The olinguito is not unknown to mankind - until now, in fact for the last century, it has been identified as one of a number of types of olingo, carnivorous animals living in trees in South America... but today it has been classified as a distinct species. The discovery was publicized by the scientist Kristofer Helgen, the curator of mammals at the Smithsonian National Museum of Natural History in Washington DC, USA in a work carried out by himself and his team, published in ZooKeys.
The olinguito has baffled scientists for decades in zoos due to its refusal to mate with other olingos. Now we know why - the most notorious case of mistaken identity has been uncovered and is the fruit of a fascinating project undertaken by Dr. Helgen and his team from the Smithsonian, who examined museum specimens in the USA and live examples living in the cloud forests of Ecuador and Colombia. The original plan was to study the known species of olingos better.
The result was the discovery of the Americas' first new species of mammal in the last 35 years (since the Colombian weasel in 1978); welcome to the olinguito, or Bassaricyon neblina, the world's smallest species of raccoon. There are thousands of these animals living in the cloud forests of Latin America, and evidence points towards four distinct sub-species, which share only 90 per cent of their DNA with other olingos (humans share 99% with chimpanzees).
The quest began in 2003, when Helgen and his team started examining preserved examples of olingos in museums and collections. The suspicion was aroused early on that not all olingos were from the same species, when Helgen looked at a drawer full of reddish-brown skins which were not like the known, greyish olingo fur. The teeth were different, the general anatomy was different and here, Helgen discovered how little was known about these animals.
A meticulous programme of cataloguing ensued and the more the team looked, the more they saw - olinguitos had been recorded as olingos from the earliest years of the twentieth century - but tellingly, they had been found at elevations between 5,000 and 9,000 feet above sea level, far higher than other olingos. From museums, to the field. Helgen teamed up with two other researchers from the USA, Roland Kays (North Carolina Museum of Natural Sciences) and Christian Miguel Pinto Báez (C. Miguel Pinto), mammologist at the American Museum of Natural History, New York.
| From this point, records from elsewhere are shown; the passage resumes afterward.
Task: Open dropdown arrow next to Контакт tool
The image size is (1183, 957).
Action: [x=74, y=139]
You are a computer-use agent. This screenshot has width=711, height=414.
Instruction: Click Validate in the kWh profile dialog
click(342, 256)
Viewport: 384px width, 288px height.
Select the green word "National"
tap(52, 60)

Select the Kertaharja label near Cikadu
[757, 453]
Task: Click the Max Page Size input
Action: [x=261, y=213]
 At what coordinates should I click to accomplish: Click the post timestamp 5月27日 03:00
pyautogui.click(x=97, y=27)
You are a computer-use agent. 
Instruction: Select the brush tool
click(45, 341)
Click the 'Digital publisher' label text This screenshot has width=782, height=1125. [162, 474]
Helgen, Kays and Pinto went to the Otonga reserve in Ecuador in 2006 - where scientists had been before...but failed to find the olinguito. The reason became clear - the animals came out at night, when all one sees is clouds. Shining lights up into the trees revealed little and so the team decided to perform the least popular move in fieldwork among biologists - to contract a hunter to shoot and retrieve one of the specimens.
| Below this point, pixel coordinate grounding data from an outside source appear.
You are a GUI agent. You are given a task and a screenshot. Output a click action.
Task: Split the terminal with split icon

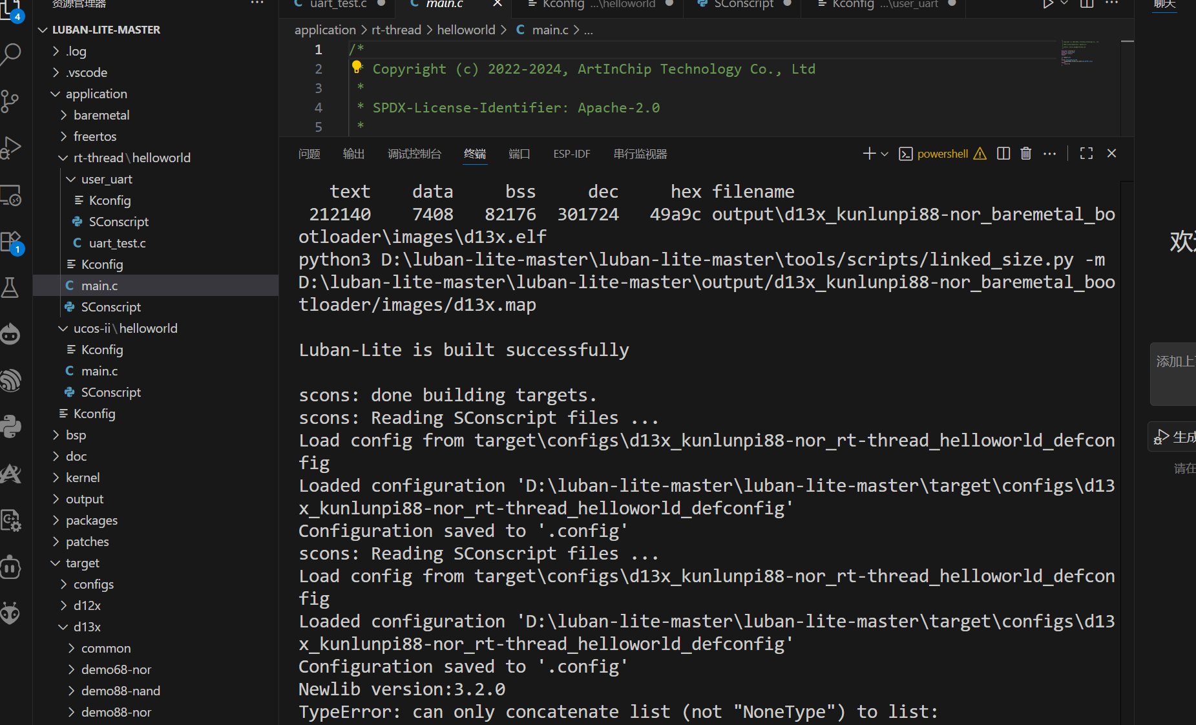(1003, 154)

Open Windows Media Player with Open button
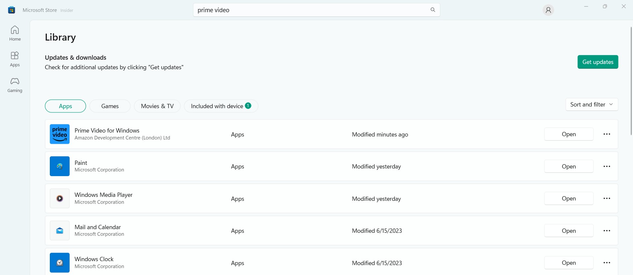(569, 199)
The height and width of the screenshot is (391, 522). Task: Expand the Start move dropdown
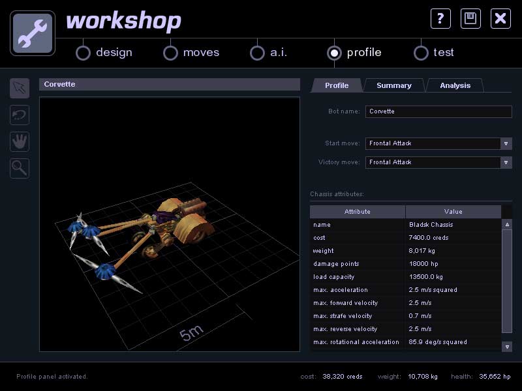pyautogui.click(x=506, y=143)
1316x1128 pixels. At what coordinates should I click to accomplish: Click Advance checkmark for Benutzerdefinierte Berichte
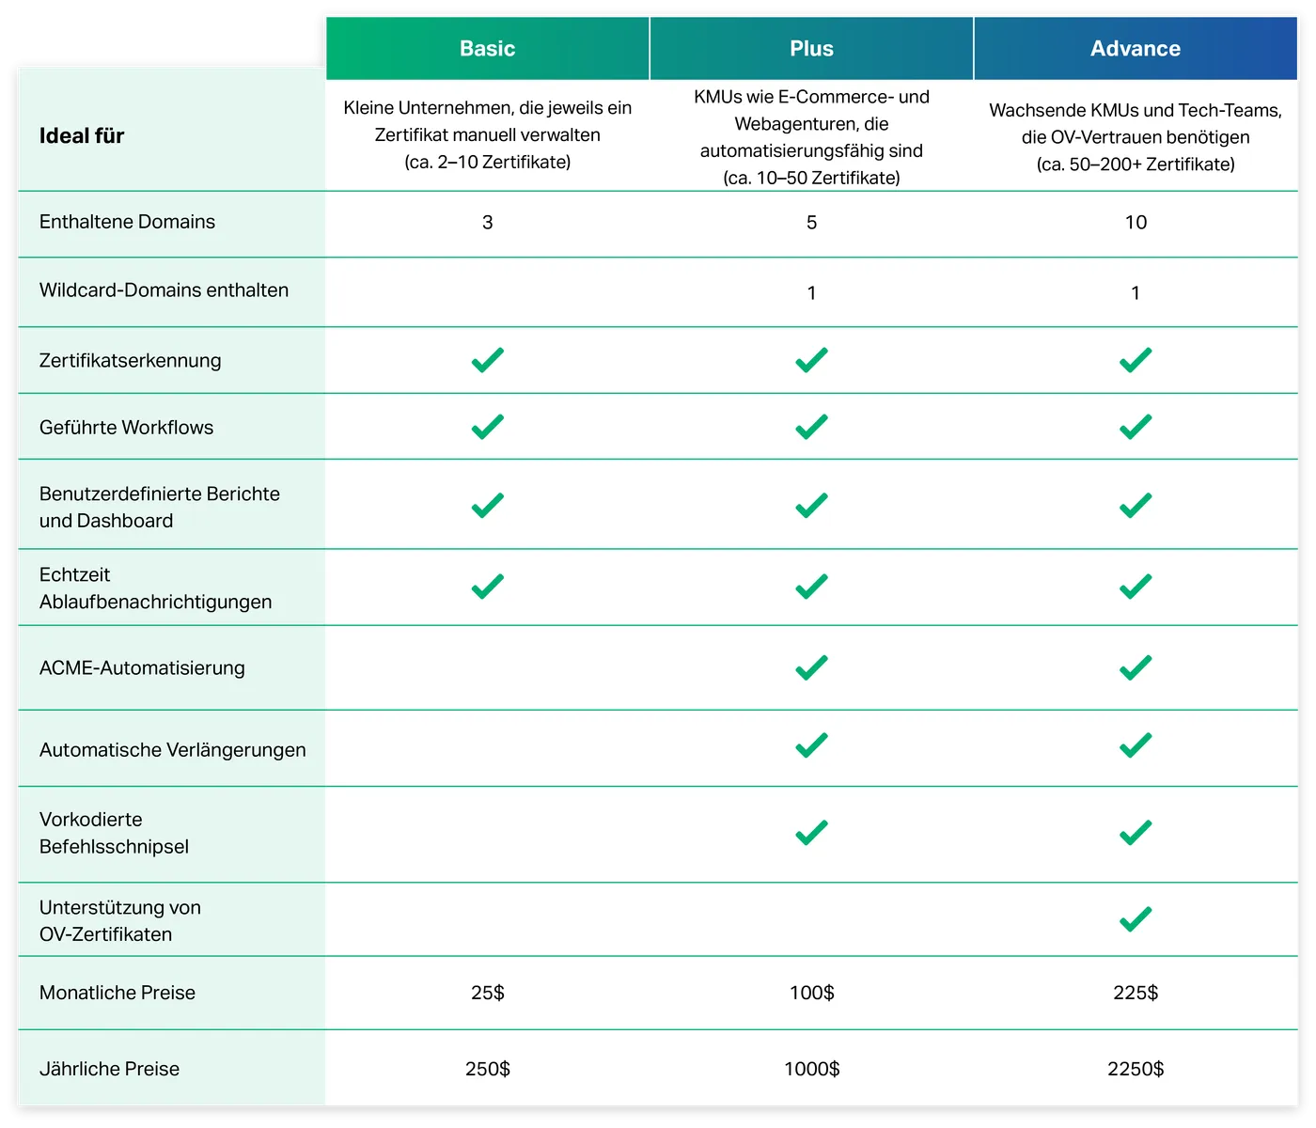coord(1135,506)
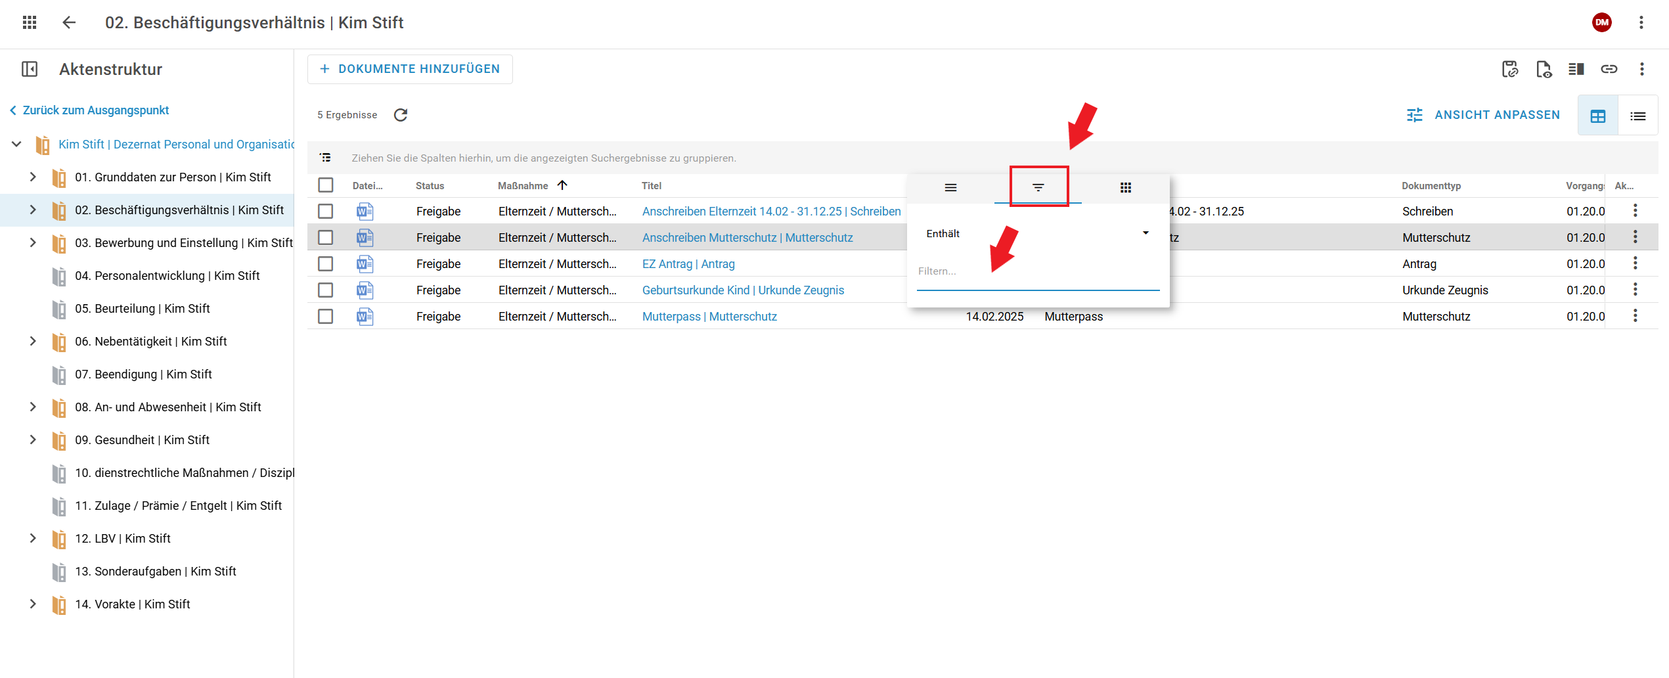Click Dokumente hinzufügen button
The height and width of the screenshot is (678, 1669).
pos(410,69)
The result was a living example of an olinguito and from here, the team started studying the living animals, calling them olinguito because they are smaller than the other olingos (-ito being the Spanish suffix for "little"), being 14 inches long compared with 16 and weighing 2 pounds, compared with 2.4.
Olinguitos spend most of their lives in the trees and produce one offspring at a time. The discovery is a victory for the team and for the olinguito itself, now that its habitat can be scientifically assessed. The first news is that 42% of its habitat has already been destroyed.
Welcome to Planet Earth, olinguito. Let's see how long it takes for you to reach the endangered species list. Or (dreaming) could it be that you are the one that makes humankind reconsider?